What is Amazon’s trademark policy?
To help sellers protect their proprietary trademarks, Amazon’s brand registry enables vendors to enroll and record their registered trademarks. The keyword here is registered, which means a proper trademark registration issued by the US Patent and Trademark Office. Once your trademark registrations are entered into the brand registry, sellers on Amazon can avail themselves of significant benefits in protecting against copycats.
Can unregistered trademarks be entered into Amazon’s brand registry?
No, only federally registered trademarks are eligible for the brand registry. Amazon has chosen not to be the judge of any common law unregistered trademark rights between disputed parties. A trademark registration by the USPTO creates legal presumptions such as:
- the validity of the trademark
- the ownership of the registration (i.e., the owner identified on the registration is the valid owner of the trademark)
- the trademark owner has exclusive rights to use the mark on the goods or services identified in the registration throughout the US
What can delay a US trademark application?
An improper initial filing can create delay in the registration process, which would then postpone a seller’s ability to enroll in Amazon’s brand registry. An experienced US trademark attorney can spot issues early on and prepare a trademark application that would avoid common pitfalls.

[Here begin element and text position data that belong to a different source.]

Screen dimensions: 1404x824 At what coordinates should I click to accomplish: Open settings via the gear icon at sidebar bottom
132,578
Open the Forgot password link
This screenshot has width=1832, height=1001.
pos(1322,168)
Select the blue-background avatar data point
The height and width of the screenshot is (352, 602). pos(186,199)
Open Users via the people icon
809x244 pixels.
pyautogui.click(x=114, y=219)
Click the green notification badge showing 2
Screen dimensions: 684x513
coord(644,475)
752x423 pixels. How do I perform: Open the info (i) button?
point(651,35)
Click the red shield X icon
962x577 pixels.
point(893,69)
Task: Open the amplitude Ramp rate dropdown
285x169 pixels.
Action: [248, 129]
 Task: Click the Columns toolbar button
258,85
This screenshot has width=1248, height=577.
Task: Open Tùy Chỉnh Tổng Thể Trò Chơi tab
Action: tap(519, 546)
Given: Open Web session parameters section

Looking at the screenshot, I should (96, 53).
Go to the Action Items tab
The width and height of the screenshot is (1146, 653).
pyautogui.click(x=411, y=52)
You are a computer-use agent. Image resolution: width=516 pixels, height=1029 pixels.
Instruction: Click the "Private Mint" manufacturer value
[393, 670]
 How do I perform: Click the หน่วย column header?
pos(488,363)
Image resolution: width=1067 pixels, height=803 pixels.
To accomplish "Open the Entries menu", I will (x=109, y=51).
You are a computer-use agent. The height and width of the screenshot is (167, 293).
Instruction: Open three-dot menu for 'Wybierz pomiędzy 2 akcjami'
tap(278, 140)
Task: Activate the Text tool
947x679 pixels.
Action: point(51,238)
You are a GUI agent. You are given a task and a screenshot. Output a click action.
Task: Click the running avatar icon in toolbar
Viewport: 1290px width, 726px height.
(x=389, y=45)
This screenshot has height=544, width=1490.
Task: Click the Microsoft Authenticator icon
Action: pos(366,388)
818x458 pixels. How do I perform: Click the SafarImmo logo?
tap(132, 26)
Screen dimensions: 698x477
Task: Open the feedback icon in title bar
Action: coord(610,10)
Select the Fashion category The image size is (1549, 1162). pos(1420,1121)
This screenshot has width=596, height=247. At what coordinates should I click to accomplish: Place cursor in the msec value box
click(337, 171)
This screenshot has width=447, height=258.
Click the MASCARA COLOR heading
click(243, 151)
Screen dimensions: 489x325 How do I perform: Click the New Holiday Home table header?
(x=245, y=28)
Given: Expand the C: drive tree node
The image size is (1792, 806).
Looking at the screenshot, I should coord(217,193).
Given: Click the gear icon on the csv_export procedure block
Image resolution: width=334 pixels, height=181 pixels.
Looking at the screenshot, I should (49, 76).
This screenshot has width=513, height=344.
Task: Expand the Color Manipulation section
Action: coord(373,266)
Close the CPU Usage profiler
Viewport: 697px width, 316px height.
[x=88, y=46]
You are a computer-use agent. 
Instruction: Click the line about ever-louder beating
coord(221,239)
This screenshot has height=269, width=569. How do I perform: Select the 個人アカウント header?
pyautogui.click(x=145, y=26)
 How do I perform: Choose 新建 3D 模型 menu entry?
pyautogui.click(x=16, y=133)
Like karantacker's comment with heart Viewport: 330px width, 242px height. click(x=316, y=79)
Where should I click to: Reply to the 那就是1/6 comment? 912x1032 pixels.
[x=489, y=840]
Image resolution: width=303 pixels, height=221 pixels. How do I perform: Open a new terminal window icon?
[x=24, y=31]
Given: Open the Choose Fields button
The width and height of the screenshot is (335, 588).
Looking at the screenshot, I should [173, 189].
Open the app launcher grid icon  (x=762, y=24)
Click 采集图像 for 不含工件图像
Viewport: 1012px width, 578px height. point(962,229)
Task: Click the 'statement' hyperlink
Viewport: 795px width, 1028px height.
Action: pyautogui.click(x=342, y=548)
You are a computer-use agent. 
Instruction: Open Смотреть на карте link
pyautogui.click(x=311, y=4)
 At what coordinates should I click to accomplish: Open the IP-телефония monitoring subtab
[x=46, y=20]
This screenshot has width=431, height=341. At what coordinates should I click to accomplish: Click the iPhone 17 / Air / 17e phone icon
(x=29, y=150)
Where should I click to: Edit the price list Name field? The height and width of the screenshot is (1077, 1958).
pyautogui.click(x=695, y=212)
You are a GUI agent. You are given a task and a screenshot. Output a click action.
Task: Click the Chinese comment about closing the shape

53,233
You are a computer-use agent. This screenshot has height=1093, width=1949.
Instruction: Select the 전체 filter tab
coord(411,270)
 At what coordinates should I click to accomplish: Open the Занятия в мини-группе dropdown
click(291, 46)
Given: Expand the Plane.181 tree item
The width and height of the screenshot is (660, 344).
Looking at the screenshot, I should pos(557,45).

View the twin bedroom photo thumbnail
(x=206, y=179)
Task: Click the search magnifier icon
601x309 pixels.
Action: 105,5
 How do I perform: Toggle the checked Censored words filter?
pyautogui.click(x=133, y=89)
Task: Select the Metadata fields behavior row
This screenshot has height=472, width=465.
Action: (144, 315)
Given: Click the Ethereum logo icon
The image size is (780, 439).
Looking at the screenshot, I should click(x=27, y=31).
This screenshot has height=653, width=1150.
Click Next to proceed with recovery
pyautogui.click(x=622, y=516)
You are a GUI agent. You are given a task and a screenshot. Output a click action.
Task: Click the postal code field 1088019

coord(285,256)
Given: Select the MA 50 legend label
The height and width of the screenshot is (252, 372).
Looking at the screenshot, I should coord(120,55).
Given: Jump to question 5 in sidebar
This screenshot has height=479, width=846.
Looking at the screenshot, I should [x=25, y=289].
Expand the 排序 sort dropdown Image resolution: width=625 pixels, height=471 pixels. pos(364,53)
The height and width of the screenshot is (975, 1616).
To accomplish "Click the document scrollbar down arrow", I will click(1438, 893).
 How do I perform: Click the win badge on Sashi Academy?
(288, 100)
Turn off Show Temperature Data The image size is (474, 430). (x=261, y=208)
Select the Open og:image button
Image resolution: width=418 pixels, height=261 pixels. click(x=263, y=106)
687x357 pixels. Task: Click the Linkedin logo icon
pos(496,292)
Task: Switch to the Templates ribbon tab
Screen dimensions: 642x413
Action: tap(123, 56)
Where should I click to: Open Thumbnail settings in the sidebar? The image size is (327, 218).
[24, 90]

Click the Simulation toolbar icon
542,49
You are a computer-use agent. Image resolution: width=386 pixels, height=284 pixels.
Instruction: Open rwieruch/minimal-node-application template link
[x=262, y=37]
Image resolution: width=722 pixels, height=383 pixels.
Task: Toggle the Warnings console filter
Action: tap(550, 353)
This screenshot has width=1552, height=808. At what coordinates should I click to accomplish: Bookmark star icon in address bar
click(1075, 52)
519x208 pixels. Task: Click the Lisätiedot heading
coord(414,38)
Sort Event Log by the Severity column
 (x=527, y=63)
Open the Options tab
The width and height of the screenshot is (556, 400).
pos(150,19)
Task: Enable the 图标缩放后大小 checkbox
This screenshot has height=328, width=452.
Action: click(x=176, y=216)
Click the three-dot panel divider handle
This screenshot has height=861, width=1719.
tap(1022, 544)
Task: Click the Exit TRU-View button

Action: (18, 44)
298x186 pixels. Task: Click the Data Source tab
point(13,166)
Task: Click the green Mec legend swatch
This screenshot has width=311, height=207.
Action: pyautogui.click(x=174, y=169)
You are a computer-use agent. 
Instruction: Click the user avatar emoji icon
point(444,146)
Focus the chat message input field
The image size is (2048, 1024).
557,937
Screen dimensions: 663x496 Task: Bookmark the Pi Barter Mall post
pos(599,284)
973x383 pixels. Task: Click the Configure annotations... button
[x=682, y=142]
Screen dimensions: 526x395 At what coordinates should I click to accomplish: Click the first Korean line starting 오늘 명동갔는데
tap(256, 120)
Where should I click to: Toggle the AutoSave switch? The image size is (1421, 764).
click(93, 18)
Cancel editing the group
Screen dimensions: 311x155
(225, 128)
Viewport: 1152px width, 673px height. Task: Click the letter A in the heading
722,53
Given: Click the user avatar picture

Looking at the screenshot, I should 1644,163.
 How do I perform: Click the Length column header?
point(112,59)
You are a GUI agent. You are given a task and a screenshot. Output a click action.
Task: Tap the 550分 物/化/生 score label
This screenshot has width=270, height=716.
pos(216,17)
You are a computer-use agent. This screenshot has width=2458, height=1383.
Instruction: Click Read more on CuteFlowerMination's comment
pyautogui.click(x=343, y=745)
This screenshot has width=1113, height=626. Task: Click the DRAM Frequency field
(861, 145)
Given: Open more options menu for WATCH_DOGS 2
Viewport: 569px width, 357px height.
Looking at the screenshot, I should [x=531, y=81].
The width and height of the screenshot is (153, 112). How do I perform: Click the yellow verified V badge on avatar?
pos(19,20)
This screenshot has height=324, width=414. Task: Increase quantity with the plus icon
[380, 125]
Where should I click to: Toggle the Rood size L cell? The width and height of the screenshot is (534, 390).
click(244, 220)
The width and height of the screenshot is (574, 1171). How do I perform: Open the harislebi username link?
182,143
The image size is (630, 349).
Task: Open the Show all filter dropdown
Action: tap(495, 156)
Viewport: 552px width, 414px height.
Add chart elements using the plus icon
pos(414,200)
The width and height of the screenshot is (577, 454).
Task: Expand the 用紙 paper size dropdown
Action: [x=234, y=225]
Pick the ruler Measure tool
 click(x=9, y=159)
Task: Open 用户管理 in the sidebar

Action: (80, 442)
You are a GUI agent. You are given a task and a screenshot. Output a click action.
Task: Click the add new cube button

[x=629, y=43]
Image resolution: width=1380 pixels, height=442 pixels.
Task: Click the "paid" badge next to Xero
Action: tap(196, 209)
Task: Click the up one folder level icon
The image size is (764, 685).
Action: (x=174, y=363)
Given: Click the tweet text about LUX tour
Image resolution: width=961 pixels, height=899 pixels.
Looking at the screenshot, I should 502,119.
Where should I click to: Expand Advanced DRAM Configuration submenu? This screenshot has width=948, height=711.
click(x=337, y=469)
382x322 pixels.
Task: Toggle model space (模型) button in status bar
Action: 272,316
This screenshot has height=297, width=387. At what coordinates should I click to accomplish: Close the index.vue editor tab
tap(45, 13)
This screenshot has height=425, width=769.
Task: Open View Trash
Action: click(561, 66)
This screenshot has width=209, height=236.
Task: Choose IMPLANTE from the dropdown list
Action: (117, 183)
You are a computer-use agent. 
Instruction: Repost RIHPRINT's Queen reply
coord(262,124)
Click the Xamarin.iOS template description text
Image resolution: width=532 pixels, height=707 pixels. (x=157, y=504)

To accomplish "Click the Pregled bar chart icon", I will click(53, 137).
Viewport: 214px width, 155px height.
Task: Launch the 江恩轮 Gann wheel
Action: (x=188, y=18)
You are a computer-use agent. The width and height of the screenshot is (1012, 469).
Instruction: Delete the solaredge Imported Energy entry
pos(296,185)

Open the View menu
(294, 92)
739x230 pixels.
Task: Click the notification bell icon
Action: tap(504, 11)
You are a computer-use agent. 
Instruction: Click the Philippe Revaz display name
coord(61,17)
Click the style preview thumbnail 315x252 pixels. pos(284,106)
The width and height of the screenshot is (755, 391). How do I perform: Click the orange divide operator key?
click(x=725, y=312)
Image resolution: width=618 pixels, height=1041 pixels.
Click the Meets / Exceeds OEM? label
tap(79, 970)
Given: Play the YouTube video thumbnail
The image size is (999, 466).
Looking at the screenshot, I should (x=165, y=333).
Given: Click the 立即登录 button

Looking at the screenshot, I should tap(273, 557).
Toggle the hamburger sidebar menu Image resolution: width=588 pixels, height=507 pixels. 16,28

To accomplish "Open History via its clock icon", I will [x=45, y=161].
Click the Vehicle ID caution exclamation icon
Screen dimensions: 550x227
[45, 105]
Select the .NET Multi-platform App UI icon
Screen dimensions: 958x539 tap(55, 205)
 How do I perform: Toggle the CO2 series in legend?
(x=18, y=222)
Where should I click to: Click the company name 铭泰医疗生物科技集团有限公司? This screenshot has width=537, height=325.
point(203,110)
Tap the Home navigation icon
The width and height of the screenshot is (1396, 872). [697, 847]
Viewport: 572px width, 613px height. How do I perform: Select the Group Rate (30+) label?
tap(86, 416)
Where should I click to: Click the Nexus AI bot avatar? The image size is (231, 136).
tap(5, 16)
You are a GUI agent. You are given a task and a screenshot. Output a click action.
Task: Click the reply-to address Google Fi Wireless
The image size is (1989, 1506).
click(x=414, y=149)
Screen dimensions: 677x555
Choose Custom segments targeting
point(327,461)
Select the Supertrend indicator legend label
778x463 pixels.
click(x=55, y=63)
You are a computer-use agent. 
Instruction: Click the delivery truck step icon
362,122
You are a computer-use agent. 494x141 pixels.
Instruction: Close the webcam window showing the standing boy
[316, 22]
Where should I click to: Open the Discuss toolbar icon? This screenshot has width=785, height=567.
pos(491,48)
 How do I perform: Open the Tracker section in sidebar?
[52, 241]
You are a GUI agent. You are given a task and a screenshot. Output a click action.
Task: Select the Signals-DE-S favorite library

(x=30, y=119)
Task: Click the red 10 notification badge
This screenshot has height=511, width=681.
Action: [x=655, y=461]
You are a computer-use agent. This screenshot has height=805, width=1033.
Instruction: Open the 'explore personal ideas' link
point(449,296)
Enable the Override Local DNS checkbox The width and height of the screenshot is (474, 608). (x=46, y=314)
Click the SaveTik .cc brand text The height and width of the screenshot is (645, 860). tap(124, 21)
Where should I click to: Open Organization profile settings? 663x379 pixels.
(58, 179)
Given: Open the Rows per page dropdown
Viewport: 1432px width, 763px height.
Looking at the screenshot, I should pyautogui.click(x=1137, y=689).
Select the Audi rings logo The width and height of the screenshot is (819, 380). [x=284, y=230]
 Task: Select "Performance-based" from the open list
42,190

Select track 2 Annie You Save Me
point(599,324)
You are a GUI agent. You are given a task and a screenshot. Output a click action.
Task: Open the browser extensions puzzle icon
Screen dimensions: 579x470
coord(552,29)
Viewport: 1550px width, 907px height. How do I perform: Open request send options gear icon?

For example, the mark may contain certain words that might be considered generic or highly descriptive. In such cases, a skilled US trademark attorney can make suggestions for avoiding an Office Action rejection.
What can speed up the US trademark registration process?
Certain due diligence steps taken before filing a trademark application can save a significant amount of time in the trademark registration process. For example, a knockout search conducted prior to filing could be highly beneficial in identifying highly similar trademark filings. This may help avoid an Office Action rejection based on likelihood of confusion.
Using pre-approved terms for particular goods and services would also speed up the examination by avoiding an Office Action requiring the rewording of the identification of goods/services.
For Intent-To-Use applications, filing an Amendment to Allege Use (AAU) prior to the Notice of Publication can avoid a more lengthy process of having to submit a Statement of Use during the period after a Notice of Allowance.
What if a trademark registration is improper?
While registrations cannot be attacked through Amazon, competitors can file a cancellation proceeding against a trademark registration with the Trademark Trial and Appeal Board (TTAB) at the USPTO. Therefore, it is crucial to the ongoing success of a seller to obtain trademark registration without defects that would otherwise make the registration vulnerable.
What are possible defects in a trademark registration?
Just because the USPTO issues a registration does not mean that the registration will be protected from attacks.
Some of the more common errors we have seen include:
- adding goods or services that were never is in use in US commerce;
- adding too many goods or services in an Intent-To-Use application which the applicant never intended to sell in the US;
- identifying the wrong company as the applicant;
- applying for one mark, but using a different mark on the product.
How to report trademark infringement to Amazon
Owners of federally registered trademarks who are enrolled in the brand registry may submit Amazon’s Report Infringement form. This can be an effective weapon against competitors who attempt to hijack a listing.